Your leader fails to recognize high–performing internal talent. I once spoke with a client who told me that his company’s greatest asset was “the people within the four walls.” He said, “My job is to make sure that they come back the next morning.” His revelation made a lot of sense to me. Without high-performing employees who wake up every day eager to elevate your organization’s mission, an organization can easily crumble. Being able to recognize passion and enthusiasm in people, and making sure that their “greatest assets” come back to work the next day ready to deliver their best are overlooked leadership qualities that boards should pay more attention to. Rising stars in an organization must be developed, managed, and supported in their roles. They must also feel and know that they are appreciated, otherwise they may take their talents elsewhere. Leaders need to recognize when passion is coupled with ability and then create the last ingredient: opportunity. If a CEO doesn’t provide opportunity to high potentials, they’re failing the staff and putting the organization at risk to losing good talent.

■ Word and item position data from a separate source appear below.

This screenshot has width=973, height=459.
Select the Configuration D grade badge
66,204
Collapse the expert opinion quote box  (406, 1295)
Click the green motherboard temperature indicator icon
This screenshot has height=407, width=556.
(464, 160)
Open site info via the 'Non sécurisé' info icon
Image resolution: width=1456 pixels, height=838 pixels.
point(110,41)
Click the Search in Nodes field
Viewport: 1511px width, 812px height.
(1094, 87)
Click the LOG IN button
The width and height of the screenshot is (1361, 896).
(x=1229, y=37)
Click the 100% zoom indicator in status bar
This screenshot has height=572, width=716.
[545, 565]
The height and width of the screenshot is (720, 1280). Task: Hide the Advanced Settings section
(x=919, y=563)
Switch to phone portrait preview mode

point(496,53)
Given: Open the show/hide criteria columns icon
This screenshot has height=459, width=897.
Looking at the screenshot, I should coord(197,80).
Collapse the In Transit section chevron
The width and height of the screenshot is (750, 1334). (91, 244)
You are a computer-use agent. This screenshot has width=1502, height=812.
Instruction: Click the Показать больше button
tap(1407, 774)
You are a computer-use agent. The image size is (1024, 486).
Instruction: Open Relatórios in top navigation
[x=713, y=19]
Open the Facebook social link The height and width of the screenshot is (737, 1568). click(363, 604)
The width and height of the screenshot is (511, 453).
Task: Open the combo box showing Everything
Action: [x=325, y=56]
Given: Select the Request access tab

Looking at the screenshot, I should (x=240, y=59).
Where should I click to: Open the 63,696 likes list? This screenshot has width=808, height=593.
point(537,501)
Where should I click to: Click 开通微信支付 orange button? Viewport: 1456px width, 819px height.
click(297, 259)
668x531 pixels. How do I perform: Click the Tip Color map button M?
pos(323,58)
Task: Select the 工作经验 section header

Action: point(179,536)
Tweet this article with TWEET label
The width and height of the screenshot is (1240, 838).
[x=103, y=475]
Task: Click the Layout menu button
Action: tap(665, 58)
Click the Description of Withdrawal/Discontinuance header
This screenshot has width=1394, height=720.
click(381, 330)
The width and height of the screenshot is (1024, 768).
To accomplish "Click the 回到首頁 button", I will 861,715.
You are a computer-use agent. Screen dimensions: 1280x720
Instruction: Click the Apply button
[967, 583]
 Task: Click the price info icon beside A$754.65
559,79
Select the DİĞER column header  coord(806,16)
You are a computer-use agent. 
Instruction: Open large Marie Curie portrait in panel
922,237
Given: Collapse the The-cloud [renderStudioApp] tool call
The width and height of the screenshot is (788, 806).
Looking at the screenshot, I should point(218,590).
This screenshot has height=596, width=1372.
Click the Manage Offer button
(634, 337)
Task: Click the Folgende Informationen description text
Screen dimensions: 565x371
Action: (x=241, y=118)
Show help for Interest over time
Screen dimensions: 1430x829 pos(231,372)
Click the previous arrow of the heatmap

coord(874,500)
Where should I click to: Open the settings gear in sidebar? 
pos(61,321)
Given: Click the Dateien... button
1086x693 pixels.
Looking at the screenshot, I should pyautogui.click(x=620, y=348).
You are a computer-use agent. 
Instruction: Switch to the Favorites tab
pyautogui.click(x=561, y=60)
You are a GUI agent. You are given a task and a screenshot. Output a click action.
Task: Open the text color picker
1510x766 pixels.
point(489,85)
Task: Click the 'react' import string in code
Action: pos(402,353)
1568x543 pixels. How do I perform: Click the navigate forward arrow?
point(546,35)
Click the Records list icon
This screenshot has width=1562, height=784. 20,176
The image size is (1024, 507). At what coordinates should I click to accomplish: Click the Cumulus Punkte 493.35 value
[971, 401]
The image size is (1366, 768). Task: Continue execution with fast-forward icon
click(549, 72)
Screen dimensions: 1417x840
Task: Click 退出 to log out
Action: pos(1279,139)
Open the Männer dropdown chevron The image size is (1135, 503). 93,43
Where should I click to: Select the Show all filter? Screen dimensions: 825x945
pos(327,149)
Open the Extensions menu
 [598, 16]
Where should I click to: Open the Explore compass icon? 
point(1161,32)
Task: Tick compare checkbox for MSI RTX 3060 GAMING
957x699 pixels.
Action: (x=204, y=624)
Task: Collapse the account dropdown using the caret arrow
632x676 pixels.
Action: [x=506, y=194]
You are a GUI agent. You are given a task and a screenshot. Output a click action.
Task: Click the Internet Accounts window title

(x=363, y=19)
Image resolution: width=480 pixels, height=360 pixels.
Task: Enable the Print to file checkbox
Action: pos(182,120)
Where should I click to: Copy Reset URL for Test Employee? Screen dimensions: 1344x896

Your leader dismisses important workplace dynamics, trends and employee needs. In addition to not recognizing promising talent, organizations can also lose key employees if they are not aware of workplace trends and their employees’ pressing needs. The Nonprofit Times 2016 “Best Nonprofits To Work For” report outlined some of the key drivers beyond salary and compensation that attracts talent to an organization, including employee recognition, having confidence in the leadership, and having the right equipment, technology and resources to the job well. Flexible work schedules, tuition assistance, working remotely (with technology), paid maternity leave and leadership development programs have also been cited in numerous reports, especially those involving millennial talent. These perks don’t necessarily mean employees are working less; in some instances, we see them working more-only they are working more efficiently and effectively in a way that benefits both themselves and their employers. If leaders refuse to embrace this change in climate, they will lose out on sizable portions of talented younger executives because they’re holding on to old notions of what work used to be.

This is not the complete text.